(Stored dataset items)
- - -

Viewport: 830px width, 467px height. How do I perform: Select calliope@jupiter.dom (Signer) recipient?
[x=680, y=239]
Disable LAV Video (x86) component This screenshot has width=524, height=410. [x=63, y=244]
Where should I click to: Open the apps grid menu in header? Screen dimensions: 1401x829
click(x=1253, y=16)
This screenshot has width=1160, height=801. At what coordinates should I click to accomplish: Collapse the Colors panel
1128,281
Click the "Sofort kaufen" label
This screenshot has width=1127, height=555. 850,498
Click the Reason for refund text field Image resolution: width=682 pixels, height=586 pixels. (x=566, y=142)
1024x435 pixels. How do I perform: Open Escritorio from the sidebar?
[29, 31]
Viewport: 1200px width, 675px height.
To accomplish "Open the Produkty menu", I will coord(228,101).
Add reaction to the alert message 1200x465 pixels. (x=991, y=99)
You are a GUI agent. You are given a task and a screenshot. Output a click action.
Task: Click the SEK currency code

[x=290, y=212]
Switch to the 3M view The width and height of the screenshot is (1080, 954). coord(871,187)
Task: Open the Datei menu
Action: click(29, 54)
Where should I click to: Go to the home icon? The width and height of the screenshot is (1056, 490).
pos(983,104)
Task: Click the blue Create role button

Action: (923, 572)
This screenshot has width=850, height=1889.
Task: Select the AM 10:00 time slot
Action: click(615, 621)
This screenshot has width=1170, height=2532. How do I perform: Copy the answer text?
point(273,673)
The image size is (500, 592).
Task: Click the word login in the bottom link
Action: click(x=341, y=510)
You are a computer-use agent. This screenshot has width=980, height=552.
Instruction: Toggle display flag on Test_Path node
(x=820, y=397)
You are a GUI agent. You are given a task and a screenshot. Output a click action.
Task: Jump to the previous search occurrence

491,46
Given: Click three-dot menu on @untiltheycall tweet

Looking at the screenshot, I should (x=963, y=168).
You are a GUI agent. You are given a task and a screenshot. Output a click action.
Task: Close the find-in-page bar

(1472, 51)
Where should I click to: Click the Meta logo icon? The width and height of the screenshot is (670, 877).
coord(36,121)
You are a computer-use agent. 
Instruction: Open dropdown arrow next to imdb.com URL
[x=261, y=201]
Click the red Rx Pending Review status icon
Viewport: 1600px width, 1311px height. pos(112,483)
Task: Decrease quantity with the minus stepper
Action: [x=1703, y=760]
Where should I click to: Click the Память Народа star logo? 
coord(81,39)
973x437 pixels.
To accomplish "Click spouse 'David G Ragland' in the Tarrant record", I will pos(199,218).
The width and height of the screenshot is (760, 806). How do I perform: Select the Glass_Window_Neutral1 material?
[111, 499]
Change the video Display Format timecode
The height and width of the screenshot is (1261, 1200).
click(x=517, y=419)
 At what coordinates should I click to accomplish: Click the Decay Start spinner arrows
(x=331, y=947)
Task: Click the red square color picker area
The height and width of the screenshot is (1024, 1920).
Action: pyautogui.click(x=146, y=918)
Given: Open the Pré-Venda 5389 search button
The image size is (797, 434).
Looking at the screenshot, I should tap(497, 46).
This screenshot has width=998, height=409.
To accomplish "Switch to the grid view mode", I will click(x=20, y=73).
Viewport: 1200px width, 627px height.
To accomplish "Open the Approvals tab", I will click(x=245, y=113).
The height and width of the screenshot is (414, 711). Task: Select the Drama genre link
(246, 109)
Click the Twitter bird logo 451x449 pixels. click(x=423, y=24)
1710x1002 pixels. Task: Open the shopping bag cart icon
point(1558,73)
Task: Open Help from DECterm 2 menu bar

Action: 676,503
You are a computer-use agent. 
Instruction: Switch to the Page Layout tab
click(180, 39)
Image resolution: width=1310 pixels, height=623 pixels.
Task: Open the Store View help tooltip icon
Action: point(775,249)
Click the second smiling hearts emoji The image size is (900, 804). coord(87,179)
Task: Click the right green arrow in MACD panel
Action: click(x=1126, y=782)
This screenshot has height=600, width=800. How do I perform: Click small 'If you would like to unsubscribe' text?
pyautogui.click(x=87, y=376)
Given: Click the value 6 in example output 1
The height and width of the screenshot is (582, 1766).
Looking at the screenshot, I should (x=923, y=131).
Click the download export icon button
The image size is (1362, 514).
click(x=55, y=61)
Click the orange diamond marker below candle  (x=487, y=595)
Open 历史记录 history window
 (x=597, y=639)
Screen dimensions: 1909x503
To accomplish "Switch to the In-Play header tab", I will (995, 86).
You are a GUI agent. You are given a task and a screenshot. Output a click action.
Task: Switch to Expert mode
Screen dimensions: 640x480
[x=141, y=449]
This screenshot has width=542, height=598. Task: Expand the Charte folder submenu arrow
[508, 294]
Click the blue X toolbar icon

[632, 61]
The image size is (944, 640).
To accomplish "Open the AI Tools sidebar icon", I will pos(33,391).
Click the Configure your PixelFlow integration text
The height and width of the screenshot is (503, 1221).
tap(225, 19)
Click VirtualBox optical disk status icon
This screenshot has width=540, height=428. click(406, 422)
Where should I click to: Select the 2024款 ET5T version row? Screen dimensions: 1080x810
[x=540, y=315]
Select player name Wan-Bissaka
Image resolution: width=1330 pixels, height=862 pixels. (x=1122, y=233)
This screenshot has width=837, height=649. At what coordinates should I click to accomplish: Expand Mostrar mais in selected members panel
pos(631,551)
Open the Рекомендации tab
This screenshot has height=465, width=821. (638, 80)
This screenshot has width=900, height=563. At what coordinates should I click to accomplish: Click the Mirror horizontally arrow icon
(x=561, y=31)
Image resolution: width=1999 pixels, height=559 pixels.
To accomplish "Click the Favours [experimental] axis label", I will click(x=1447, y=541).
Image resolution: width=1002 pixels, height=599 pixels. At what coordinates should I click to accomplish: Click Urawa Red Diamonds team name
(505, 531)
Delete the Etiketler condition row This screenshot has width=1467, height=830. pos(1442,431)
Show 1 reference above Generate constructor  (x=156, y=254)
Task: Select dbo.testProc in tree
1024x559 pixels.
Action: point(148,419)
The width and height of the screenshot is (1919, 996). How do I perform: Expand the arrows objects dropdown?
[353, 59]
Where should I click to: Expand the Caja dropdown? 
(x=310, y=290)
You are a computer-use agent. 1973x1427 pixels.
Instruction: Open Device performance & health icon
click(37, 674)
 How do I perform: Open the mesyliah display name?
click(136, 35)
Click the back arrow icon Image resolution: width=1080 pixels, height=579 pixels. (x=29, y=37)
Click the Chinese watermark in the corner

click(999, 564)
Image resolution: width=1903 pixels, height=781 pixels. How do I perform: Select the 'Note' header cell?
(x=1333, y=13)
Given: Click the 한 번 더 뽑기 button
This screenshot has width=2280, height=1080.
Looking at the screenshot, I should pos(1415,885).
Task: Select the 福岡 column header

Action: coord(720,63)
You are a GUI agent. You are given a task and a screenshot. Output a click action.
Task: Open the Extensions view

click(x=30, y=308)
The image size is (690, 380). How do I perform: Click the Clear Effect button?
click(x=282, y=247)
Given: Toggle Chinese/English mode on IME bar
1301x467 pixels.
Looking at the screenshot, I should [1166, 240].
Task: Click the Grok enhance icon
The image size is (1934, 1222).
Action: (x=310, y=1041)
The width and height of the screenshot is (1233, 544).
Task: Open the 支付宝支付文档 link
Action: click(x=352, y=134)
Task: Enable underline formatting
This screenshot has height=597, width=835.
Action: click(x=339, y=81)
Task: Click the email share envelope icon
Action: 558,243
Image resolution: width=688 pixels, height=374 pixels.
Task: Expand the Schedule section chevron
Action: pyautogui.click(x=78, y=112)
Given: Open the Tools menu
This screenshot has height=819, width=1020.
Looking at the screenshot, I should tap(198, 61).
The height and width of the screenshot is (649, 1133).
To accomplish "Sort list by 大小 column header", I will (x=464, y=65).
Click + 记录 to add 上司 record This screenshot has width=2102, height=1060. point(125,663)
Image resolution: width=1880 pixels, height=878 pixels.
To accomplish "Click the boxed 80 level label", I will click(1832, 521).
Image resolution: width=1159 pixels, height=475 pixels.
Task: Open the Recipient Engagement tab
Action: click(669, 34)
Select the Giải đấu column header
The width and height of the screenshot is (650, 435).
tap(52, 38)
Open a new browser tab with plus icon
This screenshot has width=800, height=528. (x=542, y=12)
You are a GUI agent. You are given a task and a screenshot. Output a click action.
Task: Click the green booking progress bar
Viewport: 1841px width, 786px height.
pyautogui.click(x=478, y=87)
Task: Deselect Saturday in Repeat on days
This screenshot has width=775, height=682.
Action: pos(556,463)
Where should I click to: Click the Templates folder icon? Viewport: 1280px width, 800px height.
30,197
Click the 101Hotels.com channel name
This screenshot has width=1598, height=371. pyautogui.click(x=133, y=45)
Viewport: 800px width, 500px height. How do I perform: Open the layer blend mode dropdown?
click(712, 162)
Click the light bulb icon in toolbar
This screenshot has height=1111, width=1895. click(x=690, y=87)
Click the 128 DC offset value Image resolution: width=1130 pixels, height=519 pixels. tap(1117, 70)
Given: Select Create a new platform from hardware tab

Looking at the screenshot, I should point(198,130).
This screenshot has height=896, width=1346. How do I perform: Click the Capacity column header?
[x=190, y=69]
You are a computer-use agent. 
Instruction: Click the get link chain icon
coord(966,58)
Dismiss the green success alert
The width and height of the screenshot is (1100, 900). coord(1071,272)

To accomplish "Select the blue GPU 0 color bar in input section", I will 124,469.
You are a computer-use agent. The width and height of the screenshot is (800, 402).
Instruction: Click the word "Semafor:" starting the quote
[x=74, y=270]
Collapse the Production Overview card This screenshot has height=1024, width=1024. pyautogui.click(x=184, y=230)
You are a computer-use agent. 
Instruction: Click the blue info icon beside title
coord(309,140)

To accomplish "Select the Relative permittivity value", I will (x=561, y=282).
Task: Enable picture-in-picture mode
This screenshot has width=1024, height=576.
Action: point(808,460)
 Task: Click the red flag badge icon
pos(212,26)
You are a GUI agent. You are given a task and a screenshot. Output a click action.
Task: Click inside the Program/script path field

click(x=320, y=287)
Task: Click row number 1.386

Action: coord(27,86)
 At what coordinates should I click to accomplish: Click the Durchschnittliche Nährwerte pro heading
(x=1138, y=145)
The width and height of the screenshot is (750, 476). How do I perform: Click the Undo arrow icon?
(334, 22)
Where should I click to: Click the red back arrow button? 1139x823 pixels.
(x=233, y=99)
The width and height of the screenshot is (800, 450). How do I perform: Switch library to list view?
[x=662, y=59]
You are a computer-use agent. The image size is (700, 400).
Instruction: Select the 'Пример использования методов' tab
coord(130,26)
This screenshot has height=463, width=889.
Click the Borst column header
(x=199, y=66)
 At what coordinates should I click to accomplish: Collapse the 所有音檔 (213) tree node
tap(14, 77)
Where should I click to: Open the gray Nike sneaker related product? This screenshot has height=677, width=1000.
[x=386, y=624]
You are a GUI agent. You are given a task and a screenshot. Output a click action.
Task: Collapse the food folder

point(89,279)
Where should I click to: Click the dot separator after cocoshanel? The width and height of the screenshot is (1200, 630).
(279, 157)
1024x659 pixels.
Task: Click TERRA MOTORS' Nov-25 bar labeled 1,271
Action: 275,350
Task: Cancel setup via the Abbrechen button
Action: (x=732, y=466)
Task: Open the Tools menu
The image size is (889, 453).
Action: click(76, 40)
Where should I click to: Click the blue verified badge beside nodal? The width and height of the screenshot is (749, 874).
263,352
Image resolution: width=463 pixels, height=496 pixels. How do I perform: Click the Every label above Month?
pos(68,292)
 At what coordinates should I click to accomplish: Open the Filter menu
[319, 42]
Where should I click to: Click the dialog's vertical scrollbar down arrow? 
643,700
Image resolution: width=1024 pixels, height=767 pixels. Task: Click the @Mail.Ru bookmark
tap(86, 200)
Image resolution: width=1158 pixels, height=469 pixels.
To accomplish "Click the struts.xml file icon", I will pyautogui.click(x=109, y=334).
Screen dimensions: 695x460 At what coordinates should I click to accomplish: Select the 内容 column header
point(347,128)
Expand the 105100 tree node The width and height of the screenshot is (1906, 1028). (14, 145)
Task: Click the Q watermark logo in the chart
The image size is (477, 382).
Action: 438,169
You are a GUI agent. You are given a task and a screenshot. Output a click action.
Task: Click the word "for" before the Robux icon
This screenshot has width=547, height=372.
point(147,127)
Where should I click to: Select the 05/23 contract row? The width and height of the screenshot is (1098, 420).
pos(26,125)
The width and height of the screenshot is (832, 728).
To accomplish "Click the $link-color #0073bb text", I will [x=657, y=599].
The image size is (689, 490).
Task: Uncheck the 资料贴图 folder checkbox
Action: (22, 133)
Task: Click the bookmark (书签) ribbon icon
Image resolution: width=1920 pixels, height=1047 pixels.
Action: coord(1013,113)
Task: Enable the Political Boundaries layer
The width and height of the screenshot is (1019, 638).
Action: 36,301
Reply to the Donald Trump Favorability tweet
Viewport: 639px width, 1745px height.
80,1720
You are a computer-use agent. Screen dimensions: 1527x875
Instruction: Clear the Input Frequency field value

- - -

WHAT YOU ARE ASKED TO DO: Copy the records above exactly, beginning at the line that contains "Task: Open the Tools menu" and stopping after the line that contains "Image resolution: width=1158".

EXPECTED ANSWER:
Task: Open the Tools menu
The image size is (889, 453).
Action: click(76, 40)
Where should I click to: Click the blue verified badge beside nodal? The width and height of the screenshot is (749, 874).
263,352
Image resolution: width=463 pixels, height=496 pixels. How do I perform: Click the Every label above Month?
pos(68,292)
 At what coordinates should I click to accomplish: Open the Filter menu
[319, 42]
Where should I click to: Click the dialog's vertical scrollbar down arrow? 
643,700
Image resolution: width=1024 pixels, height=767 pixels. Task: Click the @Mail.Ru bookmark
tap(86, 200)
Image resolution: width=1158 pixels, height=469 pixels.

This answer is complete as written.